▶ [Task requirements] Return the lines below that carry the word "computer".

▶ [Data]
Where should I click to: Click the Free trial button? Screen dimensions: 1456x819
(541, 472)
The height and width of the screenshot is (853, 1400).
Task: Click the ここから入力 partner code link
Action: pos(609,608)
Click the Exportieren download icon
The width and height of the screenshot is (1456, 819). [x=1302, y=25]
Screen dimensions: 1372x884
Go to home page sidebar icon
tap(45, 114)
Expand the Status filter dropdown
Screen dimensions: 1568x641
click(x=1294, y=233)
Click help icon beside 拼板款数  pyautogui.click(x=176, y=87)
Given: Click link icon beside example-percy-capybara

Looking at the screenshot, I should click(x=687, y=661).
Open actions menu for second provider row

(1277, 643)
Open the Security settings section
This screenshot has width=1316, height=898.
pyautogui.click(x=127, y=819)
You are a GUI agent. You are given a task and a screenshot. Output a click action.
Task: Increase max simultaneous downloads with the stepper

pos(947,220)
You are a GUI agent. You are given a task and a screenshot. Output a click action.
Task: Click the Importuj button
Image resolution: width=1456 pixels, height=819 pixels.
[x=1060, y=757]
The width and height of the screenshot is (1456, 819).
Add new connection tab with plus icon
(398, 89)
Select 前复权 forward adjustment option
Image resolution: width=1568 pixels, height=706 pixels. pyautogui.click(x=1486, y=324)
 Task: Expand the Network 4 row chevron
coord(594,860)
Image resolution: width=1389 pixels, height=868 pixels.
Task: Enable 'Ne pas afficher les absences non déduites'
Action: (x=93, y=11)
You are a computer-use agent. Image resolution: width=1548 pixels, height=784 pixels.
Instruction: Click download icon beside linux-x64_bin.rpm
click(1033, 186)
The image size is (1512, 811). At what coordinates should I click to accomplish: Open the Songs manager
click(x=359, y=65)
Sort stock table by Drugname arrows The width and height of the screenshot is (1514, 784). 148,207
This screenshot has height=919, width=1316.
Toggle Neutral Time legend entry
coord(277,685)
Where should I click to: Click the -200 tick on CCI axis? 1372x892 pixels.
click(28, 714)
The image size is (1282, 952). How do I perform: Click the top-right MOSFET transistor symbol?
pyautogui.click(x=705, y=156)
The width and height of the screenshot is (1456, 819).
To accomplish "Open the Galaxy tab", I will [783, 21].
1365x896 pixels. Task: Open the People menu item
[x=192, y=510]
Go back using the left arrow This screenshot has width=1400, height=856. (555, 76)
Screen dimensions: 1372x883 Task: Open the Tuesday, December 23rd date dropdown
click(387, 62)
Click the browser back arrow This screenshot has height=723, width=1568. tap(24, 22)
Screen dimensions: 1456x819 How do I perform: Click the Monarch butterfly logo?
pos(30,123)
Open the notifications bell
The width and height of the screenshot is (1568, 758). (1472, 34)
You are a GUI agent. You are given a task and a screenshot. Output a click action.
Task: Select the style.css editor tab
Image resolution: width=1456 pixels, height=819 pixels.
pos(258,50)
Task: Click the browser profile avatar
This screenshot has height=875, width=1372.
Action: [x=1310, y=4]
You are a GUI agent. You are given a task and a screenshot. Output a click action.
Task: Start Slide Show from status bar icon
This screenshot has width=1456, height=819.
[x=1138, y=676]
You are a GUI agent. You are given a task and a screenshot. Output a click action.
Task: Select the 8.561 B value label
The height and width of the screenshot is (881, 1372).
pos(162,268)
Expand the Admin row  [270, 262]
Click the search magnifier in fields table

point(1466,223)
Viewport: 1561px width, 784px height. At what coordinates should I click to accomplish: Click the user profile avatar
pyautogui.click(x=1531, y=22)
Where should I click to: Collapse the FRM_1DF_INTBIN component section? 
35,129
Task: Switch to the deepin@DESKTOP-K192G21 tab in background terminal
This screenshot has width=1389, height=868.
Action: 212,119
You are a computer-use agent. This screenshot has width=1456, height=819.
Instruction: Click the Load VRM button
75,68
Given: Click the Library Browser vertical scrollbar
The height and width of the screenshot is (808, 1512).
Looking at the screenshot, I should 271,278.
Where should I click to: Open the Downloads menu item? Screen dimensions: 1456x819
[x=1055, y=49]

▶ [Result below]
You are a computer-use agent. Image resolution: width=1548 pixels, height=784 pixels.
You are a computer-use agent. This screenshot has width=1456, height=819.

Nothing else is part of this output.